Roasted Fennel and Potatoes
By Joschef
1 Picture
Ingredients
- 3 (about 3 lb/1.5 kg) bulbs fennel
- 4 (about 3 lb/1.5 kg) Yukon gold potatoes
- 1/3 cup (75 mL) extra-virgin olive oil
- 1/3 cup (75 mL) chopped fresh dill
- 3/4 tsp (4 mL) each salt and pepper
Details
Servings 8
Adapted from cbc.ca
Preparation
Step 1
Roasting intensifies the licorice flavour of fennel, and blanching it first prevents it from discolouring, which is important if you make and store the dish ahead.

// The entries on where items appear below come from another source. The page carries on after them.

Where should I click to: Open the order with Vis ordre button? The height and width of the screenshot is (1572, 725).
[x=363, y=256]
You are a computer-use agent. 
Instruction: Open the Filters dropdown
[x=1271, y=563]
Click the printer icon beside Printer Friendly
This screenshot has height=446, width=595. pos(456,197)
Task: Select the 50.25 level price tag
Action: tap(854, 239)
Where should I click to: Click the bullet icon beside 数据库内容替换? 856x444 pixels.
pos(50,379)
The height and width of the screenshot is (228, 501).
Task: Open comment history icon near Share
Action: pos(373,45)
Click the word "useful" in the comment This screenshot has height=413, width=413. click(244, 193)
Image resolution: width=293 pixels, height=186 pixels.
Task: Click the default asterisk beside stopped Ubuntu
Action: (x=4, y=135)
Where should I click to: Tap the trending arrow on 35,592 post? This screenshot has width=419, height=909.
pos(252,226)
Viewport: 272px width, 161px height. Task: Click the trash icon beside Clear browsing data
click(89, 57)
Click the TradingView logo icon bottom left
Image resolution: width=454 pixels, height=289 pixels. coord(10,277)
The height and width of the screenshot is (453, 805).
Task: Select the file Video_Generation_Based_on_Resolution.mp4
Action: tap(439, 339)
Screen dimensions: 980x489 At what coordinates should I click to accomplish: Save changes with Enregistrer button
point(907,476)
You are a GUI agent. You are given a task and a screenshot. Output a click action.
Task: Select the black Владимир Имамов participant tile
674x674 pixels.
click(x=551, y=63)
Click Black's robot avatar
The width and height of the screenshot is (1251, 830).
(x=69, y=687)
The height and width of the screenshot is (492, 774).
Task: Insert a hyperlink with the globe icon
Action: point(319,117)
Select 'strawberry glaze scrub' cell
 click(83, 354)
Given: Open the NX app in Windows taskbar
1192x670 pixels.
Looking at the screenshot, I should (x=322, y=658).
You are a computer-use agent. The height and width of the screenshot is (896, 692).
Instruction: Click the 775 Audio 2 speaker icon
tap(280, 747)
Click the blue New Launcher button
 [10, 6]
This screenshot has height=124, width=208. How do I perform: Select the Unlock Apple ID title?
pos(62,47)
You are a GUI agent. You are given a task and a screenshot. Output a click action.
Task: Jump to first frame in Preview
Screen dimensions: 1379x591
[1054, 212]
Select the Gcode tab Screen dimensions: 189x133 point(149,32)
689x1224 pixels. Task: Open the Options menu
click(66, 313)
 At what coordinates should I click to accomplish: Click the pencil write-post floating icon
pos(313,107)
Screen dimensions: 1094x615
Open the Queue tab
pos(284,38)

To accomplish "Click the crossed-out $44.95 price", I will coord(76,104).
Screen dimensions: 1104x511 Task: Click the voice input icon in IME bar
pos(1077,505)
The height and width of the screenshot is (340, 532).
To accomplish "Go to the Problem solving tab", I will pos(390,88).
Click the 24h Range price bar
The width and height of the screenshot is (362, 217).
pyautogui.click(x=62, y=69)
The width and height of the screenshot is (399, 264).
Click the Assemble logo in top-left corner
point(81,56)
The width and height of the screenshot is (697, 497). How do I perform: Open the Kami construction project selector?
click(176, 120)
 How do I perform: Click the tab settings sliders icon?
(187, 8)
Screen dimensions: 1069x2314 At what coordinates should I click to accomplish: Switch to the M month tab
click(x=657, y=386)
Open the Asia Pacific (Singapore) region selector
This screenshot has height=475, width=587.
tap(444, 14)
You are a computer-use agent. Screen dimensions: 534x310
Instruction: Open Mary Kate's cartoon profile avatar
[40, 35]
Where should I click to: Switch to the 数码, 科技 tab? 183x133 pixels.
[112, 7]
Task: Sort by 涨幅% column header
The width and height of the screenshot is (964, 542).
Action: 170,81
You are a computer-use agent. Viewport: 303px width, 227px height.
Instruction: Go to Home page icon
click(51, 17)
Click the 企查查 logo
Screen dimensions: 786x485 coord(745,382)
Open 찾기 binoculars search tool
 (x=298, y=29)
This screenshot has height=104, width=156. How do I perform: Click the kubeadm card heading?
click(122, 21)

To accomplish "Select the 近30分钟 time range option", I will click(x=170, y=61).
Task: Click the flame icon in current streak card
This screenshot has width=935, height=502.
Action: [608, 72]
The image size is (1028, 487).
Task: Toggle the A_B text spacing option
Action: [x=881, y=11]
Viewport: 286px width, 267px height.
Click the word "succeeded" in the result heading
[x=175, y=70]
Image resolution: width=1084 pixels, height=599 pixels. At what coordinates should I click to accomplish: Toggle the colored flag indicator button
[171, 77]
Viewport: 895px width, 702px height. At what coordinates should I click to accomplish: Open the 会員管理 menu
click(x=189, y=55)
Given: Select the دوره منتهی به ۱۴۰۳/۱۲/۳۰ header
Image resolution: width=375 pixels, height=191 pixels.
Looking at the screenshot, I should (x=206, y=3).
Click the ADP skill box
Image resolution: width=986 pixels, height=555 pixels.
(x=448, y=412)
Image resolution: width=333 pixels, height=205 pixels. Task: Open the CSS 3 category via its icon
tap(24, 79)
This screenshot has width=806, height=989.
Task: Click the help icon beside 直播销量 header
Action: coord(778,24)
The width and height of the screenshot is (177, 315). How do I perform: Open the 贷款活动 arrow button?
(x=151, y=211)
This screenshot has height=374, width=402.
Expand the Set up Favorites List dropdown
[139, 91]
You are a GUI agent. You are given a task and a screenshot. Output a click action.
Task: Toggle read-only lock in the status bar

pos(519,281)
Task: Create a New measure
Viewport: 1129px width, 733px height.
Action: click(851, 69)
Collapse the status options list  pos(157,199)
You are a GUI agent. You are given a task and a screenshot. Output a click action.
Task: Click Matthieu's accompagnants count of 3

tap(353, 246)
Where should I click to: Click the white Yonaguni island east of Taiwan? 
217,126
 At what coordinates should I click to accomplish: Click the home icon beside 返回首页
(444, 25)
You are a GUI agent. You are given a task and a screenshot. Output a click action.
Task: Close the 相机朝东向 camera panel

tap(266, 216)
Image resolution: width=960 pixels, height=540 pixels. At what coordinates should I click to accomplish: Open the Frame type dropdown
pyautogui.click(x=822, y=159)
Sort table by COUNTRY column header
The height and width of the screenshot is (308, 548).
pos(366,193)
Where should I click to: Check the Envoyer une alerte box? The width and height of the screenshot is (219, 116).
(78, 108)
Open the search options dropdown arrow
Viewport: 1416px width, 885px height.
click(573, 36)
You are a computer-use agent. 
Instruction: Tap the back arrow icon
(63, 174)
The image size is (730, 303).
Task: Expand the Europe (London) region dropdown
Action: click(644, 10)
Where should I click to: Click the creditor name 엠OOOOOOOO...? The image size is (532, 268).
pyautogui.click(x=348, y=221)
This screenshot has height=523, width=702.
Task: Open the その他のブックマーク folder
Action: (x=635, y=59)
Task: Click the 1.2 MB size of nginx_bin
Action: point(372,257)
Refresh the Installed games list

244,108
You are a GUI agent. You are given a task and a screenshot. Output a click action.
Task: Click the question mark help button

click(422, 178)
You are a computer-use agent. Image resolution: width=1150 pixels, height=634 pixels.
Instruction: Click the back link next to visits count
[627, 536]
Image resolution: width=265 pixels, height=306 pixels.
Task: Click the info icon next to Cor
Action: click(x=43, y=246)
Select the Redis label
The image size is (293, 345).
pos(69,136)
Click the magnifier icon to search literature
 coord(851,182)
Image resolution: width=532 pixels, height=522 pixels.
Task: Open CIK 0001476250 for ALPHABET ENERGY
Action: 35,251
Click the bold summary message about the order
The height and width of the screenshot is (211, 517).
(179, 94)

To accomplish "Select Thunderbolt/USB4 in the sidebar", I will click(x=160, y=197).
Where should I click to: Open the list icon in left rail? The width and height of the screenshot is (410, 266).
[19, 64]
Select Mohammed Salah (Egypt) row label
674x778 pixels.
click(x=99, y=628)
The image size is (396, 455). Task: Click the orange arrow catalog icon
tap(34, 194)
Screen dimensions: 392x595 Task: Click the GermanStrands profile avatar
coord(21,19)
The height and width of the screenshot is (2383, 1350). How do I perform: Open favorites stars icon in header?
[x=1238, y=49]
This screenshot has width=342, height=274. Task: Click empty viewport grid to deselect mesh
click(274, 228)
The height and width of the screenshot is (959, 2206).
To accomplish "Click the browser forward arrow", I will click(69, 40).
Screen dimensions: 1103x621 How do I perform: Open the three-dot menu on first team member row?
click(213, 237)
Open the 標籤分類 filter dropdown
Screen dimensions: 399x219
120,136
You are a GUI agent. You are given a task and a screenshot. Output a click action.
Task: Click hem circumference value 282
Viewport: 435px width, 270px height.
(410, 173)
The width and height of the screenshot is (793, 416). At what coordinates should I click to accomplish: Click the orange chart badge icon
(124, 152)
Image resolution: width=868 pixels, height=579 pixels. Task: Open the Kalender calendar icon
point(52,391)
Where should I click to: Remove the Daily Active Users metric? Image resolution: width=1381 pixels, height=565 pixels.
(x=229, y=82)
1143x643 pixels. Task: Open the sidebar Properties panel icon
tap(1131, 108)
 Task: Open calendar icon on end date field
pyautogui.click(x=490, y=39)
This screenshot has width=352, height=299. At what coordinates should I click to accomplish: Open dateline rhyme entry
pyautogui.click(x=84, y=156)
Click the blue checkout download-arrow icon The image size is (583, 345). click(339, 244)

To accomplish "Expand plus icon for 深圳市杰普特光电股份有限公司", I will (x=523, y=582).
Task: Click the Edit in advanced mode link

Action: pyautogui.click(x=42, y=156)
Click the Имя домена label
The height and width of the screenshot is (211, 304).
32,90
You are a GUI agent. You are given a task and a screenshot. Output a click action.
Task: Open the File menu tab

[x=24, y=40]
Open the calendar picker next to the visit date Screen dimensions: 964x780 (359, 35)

In pot of boiling salted water, blanch fennel for 1 minute. Remove with slotted spoon. Add potatoes and blanch for 8 minutes. Drain and let cool.
Arrange fennel and potato, alternating, in 12- x 8-inch (30 x 20 cm) roasting pan. Drizzle with oil; sprinkle with chopped dill, salt and pepper.
Roast in 375°F (190°C) oven until potatoes are tender and golden, about 40 minutes. (Make-ahead: Let cool for 30 minutes. Refrigerate until cold. Cover and refrigerate for up to 1 day.